Question

58 = -2(m + 7) +m
a. –72
b. –36
c. –24
d. –44

Answer

**step1** Understanding the problem

The problem presents an equation with an unknown number, 'm'. We need to find the value of 'm' that makes the equation true. The equation is $$58 = -2(m + 7) + m$$. We are given several options for the value of 'm', and we need to choose the correct one.

**step2** Choosing a strategy

Since we need to find which value of 'm' works, we will use a strategy of substitution. This means we will take each option for 'm' one by one, substitute it into the equation, and see if the left side of the equation equals the right side.

**step3** Testing the first option: m = -72

Let's start by testing the first option, which is $$m = -72$$. We substitute this value into the equation: $$58 = -2(-72 + 7) + (-72)$$.
First, we calculate the sum inside the parentheses: $$-72 + 7$$. When we add a positive number to a negative number, we find the difference between their absolute values and keep the sign of the number with the larger absolute value. The absolute value of -72 is 72, and the absolute value of 7 is 7. The difference between 72 and 7 is $$72 - 7 = 65$$. Since -72 has a larger absolute value and is negative, the result is $$-65$$.
So, the equation becomes: $$58 = -2(-65) + (-72)$$.

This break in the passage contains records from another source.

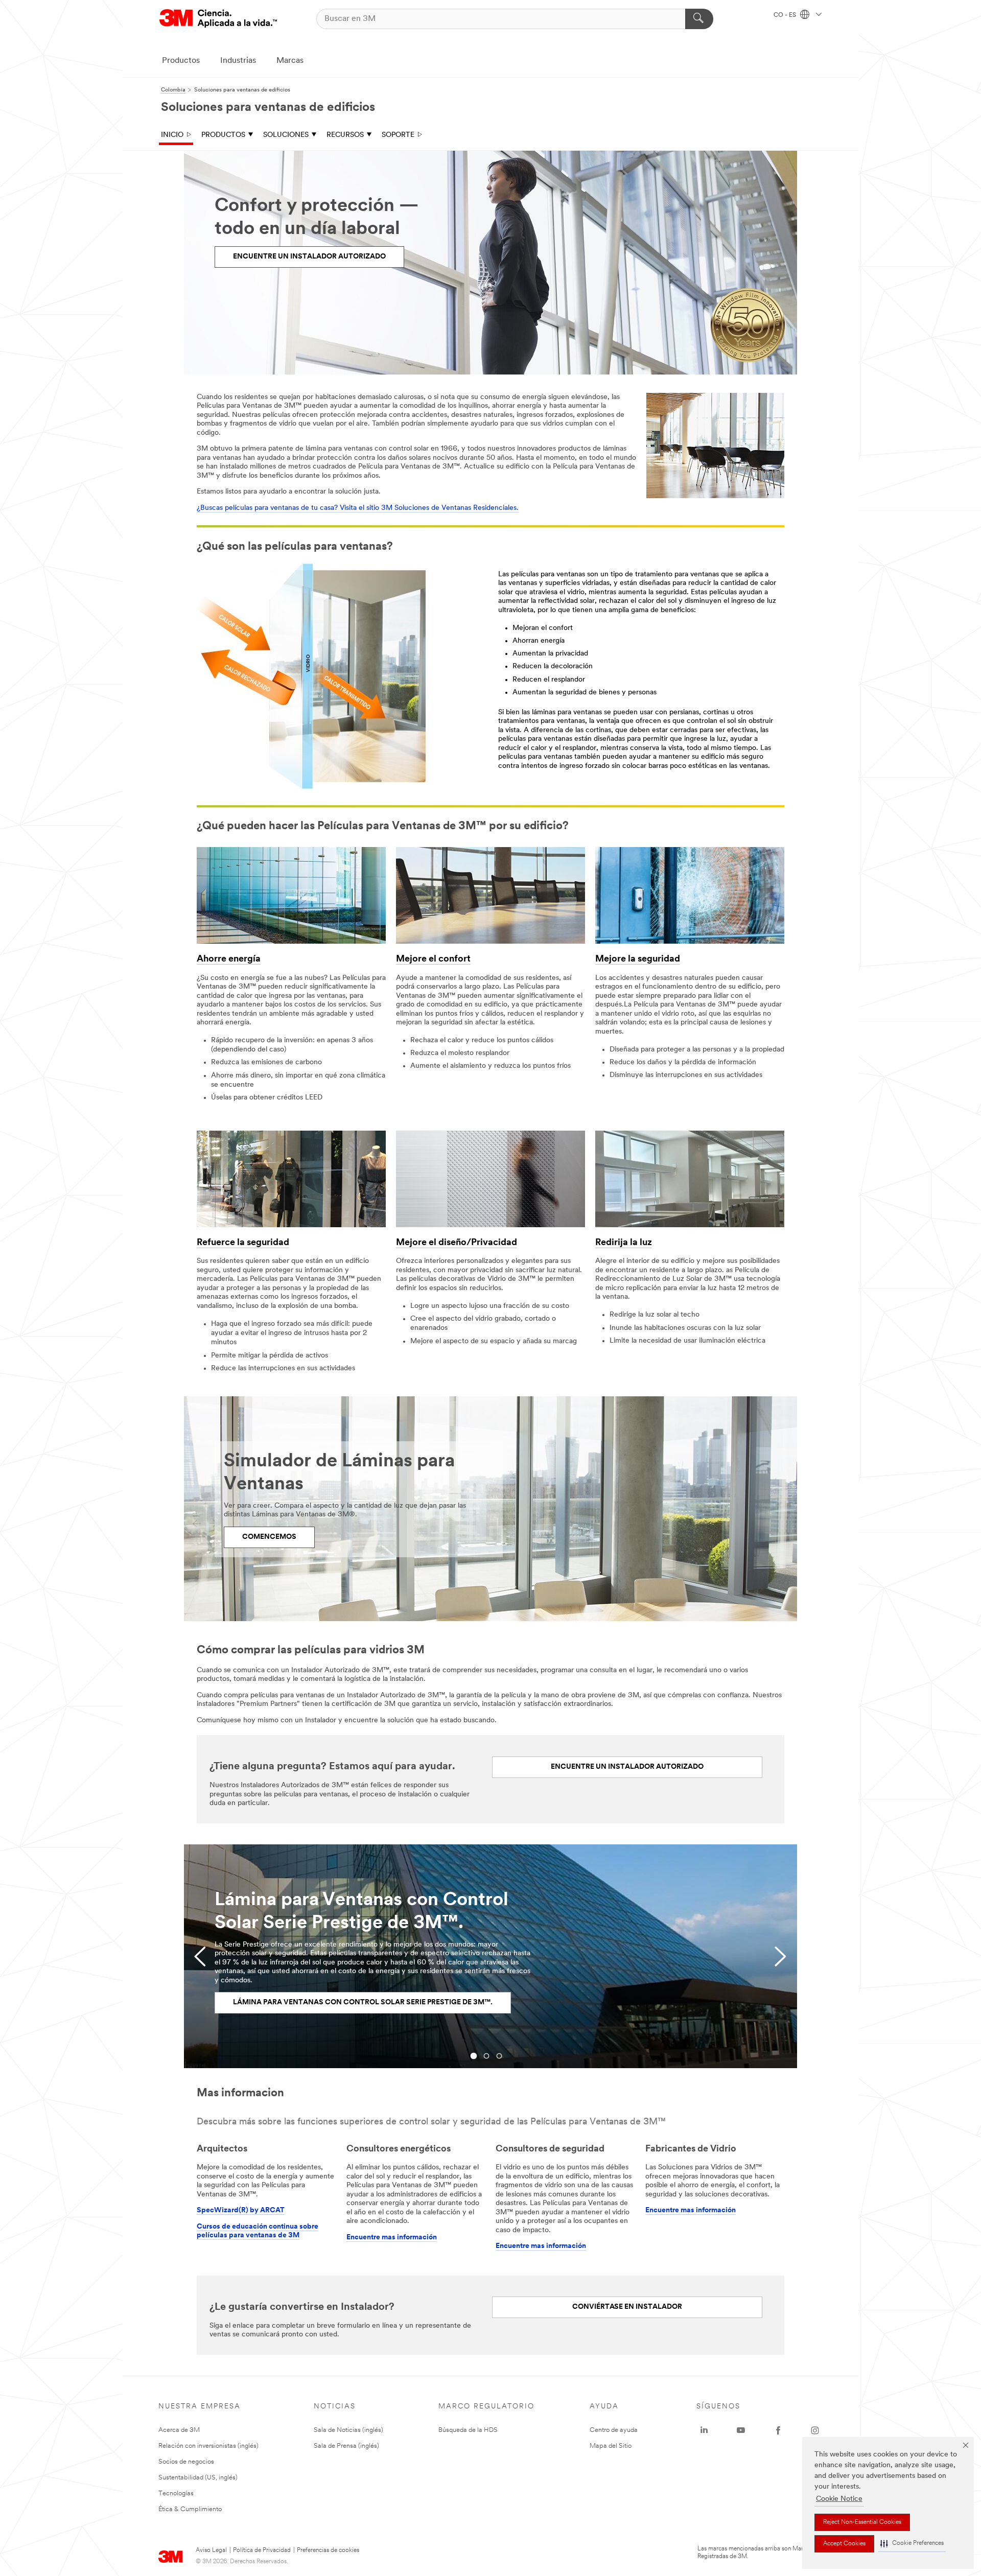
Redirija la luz (623, 1243)
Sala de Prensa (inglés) (346, 2446)
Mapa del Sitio (611, 2446)
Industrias (238, 61)
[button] (912, 2543)
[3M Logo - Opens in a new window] (218, 19)
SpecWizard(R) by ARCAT (241, 2210)
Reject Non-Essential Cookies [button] (862, 2522)
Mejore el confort (433, 959)
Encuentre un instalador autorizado (309, 257)
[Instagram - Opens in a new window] (815, 2430)
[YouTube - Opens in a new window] (741, 2430)
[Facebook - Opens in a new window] (778, 2430)
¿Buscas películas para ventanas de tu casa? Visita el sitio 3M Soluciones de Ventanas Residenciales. (358, 508)
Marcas (289, 61)
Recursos (345, 135)
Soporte (398, 135)
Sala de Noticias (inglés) (348, 2430)
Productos (181, 61)
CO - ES (786, 15)
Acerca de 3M (179, 2430)
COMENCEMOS (269, 1537)
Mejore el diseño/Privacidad (456, 1243)
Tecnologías (176, 2493)
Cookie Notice (839, 2499)
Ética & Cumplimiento (190, 2509)
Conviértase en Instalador (627, 2307)
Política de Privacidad (262, 2550)
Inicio (172, 135)
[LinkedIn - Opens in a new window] (704, 2430)
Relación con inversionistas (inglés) (208, 2446)
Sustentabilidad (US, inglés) (198, 2477)
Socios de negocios (186, 2461)
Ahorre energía (229, 959)
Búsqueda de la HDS (468, 2430)
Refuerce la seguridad (243, 1243)
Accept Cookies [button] (844, 2544)
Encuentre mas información (391, 2237)
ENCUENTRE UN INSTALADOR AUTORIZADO (627, 1767)
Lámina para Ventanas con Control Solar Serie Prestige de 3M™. (363, 2002)
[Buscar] (699, 19)
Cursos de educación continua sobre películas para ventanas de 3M (257, 2231)
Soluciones (286, 135)
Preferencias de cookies (328, 2550)
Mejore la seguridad (637, 959)
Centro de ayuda (614, 2430)
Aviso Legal (211, 2550)
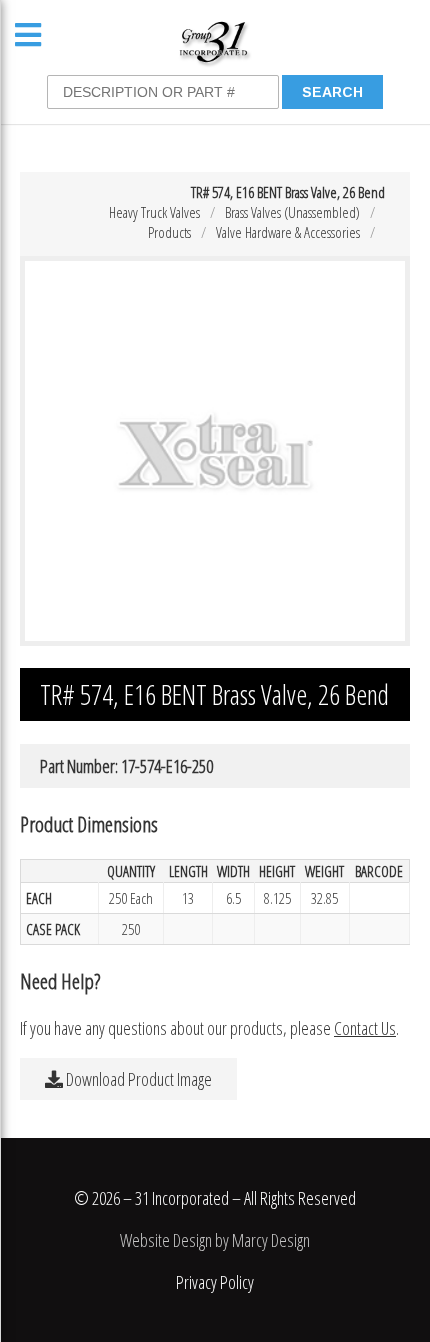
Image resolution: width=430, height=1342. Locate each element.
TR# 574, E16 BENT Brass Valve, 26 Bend (288, 192)
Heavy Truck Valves (154, 212)
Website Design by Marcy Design (215, 1240)
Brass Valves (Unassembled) (292, 212)
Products (169, 232)
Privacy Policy (215, 1282)
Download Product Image (137, 1079)
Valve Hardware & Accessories (288, 232)
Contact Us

**step4** Continuing calculations for m = -72

Next, we perform the multiplication: $$-2 \times (-65)$$. When we multiply two negative numbers, the result is a positive number.
$$2 \times 65 = 130$$.
So, $$-2(-65) = 130$$.
Now, the equation looks like this: $$58 = 130 + (-72)$$.

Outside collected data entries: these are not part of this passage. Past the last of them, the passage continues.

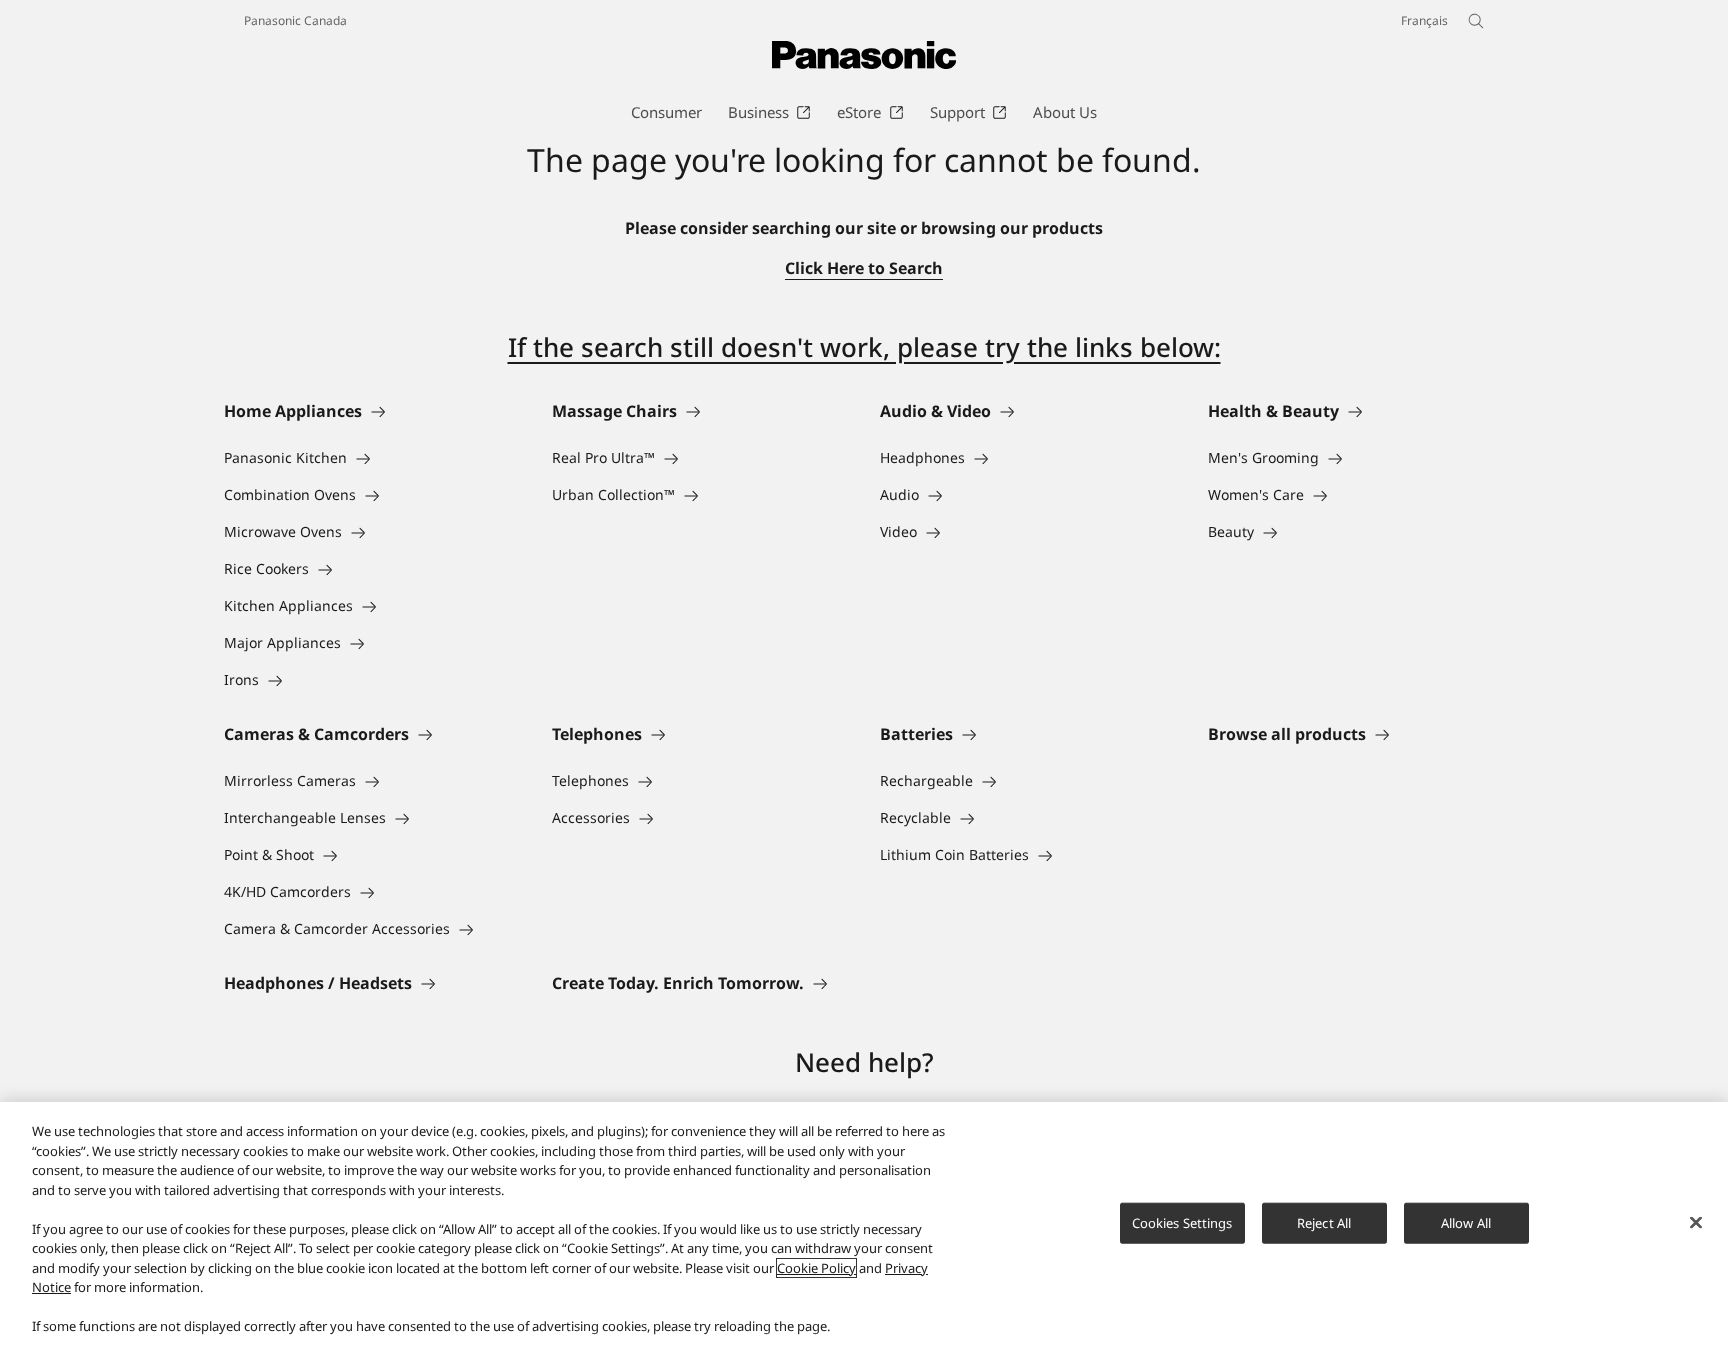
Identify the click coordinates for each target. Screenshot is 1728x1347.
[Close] (1696, 1222)
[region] (864, 1224)
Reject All (1324, 1222)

**step5** Final check for m = -72

Finally, we perform the addition: $$130 + (-72)$$. Adding a negative number is the same as subtracting a positive number, so we calculate $$130 - 72$$.
$$130 - 72 = 58$$.
So, the equation becomes $$58 = 58$$.
Since both sides of the equation are equal, the value $$m = -72$$ makes the equation true.

**step6** Conclusion

We found that when $$m = -72$$, the equation $$58 = -2(m + 7) + m$$ is true. Therefore, the correct value for 'm' is -72.